My Humble Dividend Income Journey
Money was always discussed around our dinner table. My parents retired early and managed investments that included both real estate and stocks. In a way, my parents achieved FIRE (Financial Independence Retire Early).
But investing in the 70s and 80s was different. Interest rates were high. Everything was compared to the interest rate. When rates began declining, dividend income became more attractive relative to fixed income. Naturally, my parents’ portfolio shifted toward dividend-oriented stocks.
That shaped me. Upbringing matters. It gives you a framework — sometimes even an advantage.
So I did what many young investors do: I built what looked like a retiree’s portfolio. High yield. Reliable names. Banks, utilities, telecoms.
The income was attractive. But something wasn’t adding up.
Using the Rule of 72, I realized that doubling my capital would take far too long. Even with dividends reinvested, the growth rate was modest. The income was fine — but the capital wasn’t compounding at equity speed (compouder speed).
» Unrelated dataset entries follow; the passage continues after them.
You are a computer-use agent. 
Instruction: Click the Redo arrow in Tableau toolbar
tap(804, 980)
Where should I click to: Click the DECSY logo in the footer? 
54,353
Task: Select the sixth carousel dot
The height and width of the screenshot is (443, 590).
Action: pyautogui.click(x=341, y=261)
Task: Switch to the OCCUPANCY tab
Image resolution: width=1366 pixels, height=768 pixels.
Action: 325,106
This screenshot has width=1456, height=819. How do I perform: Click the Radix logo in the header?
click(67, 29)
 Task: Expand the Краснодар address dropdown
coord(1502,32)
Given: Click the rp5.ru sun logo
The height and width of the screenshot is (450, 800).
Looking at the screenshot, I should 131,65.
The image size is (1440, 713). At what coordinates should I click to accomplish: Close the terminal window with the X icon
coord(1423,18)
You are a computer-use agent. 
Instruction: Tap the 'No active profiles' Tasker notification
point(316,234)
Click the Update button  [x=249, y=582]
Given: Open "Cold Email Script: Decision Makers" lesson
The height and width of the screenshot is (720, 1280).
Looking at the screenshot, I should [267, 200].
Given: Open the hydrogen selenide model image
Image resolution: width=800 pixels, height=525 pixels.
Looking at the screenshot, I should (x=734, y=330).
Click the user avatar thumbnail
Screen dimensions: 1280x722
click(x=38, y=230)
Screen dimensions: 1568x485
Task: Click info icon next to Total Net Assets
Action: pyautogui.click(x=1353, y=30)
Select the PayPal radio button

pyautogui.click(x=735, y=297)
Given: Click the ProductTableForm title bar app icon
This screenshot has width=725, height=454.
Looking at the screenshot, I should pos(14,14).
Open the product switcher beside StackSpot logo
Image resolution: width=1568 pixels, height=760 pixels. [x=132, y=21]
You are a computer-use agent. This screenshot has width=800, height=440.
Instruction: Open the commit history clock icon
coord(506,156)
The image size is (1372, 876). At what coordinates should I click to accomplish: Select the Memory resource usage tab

And I didn’t need income yet. I had 20+ years of working life ahead of me.
Realization:
→ My portfolio wasn’t growing at true equity speed.
→ Most income growth came from contributions, not business expansion.
That was the turning point.

💡 Did You Know?
Be aware of the yield trap.
A stock yielding 5% but growing earnings at 2% will double in ~36 years.
A stock yielding 1% but growing at 12% can double in ~6 years.
My Switch to Dividend Growth
I began asking a better question: Would I rather have $40,000 in annual income — or a $5 million portfolio?
That question changes everything.
Around that time, I discovered a dividend growth screen known as the 10-10 rule: companies that grew dividends at least 10% annually for 10 years. That’s not a small feat.
Alimentation Couche-Tard was one of the companies that passed the test.
When I compared those businesses to traditional REITs, telecoms, and utilities, the difference was obvious. The dividend growth names delivered much stronger appreciation.
The 10-10 screeners, combined with the Chowder Score, became my filter. In Canada, NA, IFC and ATD became meaningful positions.
Realization:
Very few Canadian companies meet strict dividend growth criteria compared to the U.S.
That realization led to the next evolution.
Shifting Heavily Toward the U.S.
When the Canadian dollar reached parity after the financial crisis, I shifted aggressively into U.S. equities within my RRSP. It was a no-brainer. Historically, it’s rare for the Canadian dollar to match the greenback, so it was an opportunity to profit from currency appreciation down the line.
Over time, my RRSP became fully U.S.-denominated.
Why?
→ Better investing options.
→ The largest economy in the world.
→ Access to mega-cap businesses operating globally.
Owning Microsoft doesn’t give you U.S.-only exposure. It gives you global exposure. Over time, as I found and added compounders, portfolio growth accelerated.
Realization:
Total return — not yield — became my primary metric. And yes, many mega-cap technology companies now pay dividends.
My core holdings included Microsoft, Apple, Costco, and AbbVie. This wasn’t just “tech investing.” It was business quality investing.
Optimizing for Total Return
Total return investing is often misunderstood.
It isn’t about placing a big bet on one stock and hoping it works out. It isn’t about chasing performance from year to year. And it certainly isn’t about measuring success over a 12-month window.
Total return investing is about understanding how capital compounds over decades.
That sounds simple — but in practice, it requires far more discipline than income-focused investing.
When you shift your focus to total return, you stop looking only at dividends deposited into your account. You begin looking at the entire capital base. You begin asking whether the businesses are reinvesting effectively, whether earnings are growing, and whether your ownership stake is increasing in value over time.
And to do that properly, you need clarity.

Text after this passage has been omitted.